# ASSIGNMENT
Only the stretch of the listing below that runs from the line with "Screen dimensions: 1568x654" through the line with "Switch to slide sorter view in status bar" is to be printed, exactly and with both ends.

----------

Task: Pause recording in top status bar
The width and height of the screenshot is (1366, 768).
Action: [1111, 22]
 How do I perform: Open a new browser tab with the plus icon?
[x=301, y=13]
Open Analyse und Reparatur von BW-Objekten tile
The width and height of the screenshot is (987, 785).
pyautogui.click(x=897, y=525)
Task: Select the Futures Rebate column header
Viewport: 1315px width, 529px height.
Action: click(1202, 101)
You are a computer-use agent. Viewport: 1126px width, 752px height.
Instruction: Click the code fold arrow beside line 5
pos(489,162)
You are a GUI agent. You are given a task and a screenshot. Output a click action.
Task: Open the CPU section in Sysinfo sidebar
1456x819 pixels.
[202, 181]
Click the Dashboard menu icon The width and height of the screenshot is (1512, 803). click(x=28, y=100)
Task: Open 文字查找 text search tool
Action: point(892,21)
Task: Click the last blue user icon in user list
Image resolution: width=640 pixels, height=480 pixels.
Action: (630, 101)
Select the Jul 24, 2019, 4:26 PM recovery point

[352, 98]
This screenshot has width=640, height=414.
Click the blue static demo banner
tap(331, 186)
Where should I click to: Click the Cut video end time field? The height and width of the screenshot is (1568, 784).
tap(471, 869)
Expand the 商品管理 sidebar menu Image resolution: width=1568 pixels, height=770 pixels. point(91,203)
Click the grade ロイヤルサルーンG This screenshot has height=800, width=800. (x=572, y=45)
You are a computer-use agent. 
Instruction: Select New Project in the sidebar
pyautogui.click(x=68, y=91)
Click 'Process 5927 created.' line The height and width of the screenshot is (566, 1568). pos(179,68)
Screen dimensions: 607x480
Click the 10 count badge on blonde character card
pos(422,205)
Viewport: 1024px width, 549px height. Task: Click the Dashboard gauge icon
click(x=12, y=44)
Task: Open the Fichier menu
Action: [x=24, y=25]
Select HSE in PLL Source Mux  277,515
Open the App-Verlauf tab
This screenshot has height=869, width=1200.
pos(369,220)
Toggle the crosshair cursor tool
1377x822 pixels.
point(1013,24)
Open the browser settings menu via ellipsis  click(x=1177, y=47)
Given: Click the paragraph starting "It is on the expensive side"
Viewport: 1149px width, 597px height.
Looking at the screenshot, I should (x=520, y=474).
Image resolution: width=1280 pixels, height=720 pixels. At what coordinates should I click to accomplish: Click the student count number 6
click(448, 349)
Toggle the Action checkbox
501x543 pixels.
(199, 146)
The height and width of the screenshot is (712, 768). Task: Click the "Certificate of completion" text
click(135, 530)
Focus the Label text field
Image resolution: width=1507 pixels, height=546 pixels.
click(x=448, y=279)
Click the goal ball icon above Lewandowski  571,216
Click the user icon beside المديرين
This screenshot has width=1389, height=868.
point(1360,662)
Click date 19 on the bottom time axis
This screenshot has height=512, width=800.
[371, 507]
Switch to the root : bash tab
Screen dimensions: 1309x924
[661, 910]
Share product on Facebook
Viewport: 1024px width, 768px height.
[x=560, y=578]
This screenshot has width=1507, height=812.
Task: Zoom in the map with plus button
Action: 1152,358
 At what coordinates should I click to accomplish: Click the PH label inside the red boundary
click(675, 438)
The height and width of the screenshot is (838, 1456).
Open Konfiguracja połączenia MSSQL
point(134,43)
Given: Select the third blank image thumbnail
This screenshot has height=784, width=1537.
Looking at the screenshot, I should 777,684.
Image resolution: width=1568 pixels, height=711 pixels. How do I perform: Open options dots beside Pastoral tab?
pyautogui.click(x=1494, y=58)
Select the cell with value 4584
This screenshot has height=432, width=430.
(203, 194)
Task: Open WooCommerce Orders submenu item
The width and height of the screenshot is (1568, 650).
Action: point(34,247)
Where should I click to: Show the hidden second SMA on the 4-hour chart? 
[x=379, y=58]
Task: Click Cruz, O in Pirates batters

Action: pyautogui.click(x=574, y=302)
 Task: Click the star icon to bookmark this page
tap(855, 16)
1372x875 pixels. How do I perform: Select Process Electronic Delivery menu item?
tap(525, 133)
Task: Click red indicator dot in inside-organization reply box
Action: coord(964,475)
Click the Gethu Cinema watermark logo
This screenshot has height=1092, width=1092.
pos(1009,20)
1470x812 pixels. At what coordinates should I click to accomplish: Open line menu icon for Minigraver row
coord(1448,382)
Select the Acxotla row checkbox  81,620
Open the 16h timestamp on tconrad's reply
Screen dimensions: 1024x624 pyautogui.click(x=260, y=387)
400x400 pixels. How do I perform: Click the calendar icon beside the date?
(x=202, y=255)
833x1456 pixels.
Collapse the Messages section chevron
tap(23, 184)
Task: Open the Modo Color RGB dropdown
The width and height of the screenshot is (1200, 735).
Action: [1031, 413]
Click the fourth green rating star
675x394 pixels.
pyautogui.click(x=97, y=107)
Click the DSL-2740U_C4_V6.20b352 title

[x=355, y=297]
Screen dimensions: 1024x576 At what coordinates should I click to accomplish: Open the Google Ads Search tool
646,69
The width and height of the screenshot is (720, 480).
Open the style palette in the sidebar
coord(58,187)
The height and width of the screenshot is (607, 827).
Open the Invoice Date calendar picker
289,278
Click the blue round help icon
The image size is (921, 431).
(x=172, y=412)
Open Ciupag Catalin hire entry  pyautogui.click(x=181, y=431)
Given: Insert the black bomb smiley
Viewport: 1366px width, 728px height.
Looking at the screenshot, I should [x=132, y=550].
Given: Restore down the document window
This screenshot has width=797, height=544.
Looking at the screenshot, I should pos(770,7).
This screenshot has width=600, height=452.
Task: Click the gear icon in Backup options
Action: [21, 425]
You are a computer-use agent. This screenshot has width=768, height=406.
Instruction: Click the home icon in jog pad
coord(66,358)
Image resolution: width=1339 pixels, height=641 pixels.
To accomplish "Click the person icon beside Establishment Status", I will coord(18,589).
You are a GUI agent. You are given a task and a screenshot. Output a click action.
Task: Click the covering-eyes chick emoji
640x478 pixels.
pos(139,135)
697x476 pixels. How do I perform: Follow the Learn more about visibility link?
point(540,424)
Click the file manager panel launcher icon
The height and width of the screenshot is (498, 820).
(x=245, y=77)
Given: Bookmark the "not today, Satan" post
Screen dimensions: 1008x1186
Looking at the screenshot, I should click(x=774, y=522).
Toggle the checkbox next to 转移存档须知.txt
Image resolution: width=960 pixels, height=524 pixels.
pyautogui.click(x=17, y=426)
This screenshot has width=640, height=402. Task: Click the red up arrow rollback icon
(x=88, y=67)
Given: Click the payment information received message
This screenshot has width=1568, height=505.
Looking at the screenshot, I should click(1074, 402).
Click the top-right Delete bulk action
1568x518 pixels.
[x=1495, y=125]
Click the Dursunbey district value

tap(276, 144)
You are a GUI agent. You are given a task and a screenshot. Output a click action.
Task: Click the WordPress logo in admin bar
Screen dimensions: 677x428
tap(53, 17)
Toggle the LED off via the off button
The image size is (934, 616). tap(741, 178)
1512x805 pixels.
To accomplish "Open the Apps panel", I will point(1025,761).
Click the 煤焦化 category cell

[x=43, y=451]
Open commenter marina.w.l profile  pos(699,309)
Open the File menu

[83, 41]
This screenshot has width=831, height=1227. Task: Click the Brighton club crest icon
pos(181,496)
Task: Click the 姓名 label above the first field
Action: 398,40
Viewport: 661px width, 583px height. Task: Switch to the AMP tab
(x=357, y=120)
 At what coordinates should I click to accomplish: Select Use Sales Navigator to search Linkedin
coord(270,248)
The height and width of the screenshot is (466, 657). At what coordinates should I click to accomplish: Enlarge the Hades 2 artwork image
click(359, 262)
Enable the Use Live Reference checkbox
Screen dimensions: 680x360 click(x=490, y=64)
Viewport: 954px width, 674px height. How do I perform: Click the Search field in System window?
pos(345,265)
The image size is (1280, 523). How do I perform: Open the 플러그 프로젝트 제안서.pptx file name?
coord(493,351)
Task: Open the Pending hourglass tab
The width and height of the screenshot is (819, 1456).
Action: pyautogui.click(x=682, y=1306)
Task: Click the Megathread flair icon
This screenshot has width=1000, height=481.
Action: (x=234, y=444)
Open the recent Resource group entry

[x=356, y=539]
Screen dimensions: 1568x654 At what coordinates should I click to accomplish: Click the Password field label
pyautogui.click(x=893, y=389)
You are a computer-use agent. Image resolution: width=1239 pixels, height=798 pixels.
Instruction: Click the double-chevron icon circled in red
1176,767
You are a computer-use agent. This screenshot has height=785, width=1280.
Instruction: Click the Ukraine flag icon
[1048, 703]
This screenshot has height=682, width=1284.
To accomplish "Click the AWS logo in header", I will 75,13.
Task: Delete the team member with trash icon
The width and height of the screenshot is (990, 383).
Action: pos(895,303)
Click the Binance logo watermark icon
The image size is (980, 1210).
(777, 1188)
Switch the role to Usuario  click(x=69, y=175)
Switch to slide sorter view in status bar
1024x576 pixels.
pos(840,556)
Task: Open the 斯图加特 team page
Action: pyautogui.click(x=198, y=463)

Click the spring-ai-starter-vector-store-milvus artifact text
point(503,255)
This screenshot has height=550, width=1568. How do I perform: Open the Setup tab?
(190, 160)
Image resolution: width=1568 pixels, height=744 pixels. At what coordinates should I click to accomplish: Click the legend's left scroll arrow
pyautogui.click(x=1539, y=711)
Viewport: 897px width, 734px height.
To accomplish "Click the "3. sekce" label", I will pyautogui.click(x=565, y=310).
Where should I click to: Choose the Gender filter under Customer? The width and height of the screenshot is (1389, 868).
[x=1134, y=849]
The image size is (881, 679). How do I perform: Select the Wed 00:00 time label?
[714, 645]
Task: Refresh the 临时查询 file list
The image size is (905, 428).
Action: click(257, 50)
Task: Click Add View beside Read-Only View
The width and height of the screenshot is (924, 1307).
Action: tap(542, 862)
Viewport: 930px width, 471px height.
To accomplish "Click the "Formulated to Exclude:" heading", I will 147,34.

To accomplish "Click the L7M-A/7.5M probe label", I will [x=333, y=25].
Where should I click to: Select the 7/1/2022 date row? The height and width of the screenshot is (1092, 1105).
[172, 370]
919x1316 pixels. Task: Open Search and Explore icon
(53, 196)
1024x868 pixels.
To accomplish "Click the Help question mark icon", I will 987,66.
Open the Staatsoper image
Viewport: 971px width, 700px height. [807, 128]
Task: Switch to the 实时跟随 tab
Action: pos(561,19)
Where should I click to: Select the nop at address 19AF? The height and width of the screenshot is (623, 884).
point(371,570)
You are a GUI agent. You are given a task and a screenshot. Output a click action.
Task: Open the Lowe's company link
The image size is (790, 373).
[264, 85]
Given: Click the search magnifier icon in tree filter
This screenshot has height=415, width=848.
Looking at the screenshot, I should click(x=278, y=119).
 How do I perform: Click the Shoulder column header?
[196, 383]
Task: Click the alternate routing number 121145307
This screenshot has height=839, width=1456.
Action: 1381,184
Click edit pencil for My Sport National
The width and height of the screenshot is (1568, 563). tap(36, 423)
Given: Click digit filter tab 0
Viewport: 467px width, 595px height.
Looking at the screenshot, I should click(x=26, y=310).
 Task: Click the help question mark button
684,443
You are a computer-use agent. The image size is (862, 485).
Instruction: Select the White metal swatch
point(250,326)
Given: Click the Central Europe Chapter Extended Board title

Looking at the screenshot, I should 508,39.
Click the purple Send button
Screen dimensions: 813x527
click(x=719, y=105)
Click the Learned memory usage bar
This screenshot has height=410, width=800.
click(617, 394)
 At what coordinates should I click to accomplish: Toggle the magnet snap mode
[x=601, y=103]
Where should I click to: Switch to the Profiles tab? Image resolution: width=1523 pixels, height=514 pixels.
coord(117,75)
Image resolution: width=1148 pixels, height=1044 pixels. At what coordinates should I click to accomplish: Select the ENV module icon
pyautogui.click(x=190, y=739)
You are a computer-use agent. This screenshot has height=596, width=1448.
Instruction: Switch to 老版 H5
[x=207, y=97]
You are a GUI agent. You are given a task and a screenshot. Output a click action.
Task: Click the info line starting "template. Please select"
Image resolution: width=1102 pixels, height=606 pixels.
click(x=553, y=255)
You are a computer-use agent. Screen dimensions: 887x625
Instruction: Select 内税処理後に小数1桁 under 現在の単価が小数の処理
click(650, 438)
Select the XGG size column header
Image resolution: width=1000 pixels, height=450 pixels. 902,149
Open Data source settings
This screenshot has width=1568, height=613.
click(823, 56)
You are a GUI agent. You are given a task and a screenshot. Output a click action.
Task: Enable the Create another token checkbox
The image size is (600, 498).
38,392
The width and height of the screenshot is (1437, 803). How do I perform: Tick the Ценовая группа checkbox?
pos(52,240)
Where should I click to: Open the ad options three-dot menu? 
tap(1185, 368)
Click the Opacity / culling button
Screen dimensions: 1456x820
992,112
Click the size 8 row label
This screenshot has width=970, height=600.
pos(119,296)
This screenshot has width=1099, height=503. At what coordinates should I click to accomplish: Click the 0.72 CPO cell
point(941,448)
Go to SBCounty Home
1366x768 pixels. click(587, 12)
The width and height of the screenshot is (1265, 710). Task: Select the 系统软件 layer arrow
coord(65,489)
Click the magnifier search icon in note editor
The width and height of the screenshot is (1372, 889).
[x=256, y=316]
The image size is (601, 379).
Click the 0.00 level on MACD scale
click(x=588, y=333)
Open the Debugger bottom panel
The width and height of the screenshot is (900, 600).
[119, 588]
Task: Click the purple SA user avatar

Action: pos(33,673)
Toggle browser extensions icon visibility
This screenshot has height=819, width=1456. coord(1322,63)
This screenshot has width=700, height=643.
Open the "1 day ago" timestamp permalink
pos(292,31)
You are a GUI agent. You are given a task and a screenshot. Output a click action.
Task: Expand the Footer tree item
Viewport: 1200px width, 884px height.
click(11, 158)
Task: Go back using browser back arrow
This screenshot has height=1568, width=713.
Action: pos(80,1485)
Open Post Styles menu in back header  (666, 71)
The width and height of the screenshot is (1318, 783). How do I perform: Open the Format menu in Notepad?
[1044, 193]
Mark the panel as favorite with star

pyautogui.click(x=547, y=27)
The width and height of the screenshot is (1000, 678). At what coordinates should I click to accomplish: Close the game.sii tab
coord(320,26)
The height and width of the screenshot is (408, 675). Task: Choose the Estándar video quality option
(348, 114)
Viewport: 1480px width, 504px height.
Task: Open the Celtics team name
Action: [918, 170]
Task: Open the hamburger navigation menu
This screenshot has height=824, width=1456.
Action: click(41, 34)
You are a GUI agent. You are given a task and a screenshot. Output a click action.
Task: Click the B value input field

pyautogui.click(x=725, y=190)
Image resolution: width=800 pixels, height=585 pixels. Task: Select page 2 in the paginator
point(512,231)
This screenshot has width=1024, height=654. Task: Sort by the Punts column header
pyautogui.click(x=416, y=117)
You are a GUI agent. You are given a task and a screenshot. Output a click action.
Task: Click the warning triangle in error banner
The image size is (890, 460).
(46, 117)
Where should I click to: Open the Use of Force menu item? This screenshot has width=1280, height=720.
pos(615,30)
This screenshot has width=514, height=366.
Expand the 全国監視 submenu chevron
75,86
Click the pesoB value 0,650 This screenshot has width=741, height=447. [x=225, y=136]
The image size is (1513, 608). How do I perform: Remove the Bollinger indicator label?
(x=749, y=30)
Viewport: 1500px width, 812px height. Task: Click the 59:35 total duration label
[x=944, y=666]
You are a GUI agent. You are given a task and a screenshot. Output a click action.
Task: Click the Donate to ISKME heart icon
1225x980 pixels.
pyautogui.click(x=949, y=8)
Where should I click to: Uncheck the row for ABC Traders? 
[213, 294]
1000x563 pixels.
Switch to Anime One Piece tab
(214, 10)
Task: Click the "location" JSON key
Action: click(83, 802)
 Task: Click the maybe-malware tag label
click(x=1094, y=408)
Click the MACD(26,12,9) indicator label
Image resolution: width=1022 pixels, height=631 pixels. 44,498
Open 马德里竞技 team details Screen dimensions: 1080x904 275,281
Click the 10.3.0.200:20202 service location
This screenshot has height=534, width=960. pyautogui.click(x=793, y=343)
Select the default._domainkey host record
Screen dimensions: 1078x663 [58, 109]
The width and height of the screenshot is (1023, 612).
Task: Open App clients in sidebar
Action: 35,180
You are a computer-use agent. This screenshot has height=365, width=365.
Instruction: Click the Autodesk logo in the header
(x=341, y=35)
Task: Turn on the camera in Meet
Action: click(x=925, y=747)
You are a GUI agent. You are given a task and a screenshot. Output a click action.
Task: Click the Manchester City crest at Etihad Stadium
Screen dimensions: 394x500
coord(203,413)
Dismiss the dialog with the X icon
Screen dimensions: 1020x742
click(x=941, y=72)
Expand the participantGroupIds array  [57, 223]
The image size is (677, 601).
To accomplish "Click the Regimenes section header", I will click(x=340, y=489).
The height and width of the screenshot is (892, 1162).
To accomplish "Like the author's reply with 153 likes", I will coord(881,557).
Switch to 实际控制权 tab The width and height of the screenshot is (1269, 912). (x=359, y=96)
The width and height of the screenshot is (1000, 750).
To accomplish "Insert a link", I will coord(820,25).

----------

# RESPONSE BOX
Screen dimensions: 1568x654 At what coordinates should I click to accomplish: Click the Password field label
pyautogui.click(x=893, y=389)
You are a computer-use agent. Image resolution: width=1239 pixels, height=798 pixels.
Instruction: Click the double-chevron icon circled in red
1176,767
You are a computer-use agent. This screenshot has height=785, width=1280.
Instruction: Click the Ukraine flag icon
[1048, 703]
This screenshot has height=682, width=1284.
To accomplish "Click the AWS logo in header", I will 75,13.
Task: Delete the team member with trash icon
The width and height of the screenshot is (990, 383).
Action: pos(895,303)
Click the Binance logo watermark icon
The image size is (980, 1210).
(777, 1188)
Switch the role to Usuario  click(x=69, y=175)
Switch to slide sorter view in status bar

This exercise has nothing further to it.